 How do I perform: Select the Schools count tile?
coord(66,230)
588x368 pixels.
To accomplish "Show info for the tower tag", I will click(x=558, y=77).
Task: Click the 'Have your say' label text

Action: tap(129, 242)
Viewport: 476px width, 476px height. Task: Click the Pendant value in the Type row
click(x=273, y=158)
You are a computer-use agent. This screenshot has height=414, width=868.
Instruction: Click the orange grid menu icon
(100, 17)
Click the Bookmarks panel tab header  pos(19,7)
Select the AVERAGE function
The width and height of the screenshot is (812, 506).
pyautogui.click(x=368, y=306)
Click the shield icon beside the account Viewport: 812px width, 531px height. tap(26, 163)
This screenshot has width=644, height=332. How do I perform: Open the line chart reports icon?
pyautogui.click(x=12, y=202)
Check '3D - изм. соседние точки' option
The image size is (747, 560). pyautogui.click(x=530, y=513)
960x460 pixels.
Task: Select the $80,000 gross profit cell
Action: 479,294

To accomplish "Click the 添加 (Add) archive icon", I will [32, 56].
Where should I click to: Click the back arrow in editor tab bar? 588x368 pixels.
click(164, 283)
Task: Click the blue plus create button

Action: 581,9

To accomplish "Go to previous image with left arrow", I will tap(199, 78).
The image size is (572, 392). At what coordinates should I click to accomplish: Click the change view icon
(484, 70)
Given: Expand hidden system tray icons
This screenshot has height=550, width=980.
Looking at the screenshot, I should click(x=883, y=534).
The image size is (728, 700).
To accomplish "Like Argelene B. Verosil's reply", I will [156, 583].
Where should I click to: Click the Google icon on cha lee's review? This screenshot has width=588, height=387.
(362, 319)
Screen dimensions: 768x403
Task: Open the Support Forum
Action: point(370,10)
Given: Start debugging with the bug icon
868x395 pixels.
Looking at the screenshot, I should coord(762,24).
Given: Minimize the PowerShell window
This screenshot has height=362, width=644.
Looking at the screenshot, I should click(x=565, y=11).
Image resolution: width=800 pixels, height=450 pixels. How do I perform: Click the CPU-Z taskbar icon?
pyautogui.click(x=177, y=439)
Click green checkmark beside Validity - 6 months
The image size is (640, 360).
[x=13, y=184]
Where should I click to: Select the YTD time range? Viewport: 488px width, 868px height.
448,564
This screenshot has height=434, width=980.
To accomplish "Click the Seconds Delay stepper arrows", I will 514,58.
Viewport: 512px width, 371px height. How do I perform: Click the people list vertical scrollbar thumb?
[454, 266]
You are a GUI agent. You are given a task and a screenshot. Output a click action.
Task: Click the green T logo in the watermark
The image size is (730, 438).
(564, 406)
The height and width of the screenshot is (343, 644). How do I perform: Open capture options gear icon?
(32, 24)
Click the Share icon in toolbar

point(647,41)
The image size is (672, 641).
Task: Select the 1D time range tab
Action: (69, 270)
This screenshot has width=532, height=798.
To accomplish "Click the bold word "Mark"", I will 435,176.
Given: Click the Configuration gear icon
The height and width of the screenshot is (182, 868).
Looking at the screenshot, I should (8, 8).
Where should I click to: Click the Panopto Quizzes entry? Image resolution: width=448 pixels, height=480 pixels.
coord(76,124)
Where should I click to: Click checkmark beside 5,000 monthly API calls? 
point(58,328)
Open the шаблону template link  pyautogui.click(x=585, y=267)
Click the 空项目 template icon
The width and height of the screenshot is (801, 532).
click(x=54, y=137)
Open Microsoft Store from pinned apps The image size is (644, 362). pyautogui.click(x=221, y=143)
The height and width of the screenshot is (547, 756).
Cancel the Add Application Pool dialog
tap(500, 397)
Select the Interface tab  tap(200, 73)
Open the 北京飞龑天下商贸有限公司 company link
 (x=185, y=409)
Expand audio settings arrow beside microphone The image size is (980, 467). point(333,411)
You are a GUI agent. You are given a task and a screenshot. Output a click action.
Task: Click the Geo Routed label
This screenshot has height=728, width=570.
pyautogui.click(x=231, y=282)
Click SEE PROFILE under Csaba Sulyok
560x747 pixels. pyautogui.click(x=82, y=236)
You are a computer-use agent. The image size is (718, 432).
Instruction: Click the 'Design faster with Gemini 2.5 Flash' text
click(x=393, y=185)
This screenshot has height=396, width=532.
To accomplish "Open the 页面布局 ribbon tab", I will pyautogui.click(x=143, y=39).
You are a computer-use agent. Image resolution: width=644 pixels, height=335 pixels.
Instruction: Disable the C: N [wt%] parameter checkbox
☆ ☆ ☆ ☆ ☆
• [What the exercise asks]:
Looking at the records above, count the lines with the word "agent" in them; reply with the number only.

• [Task output]:
5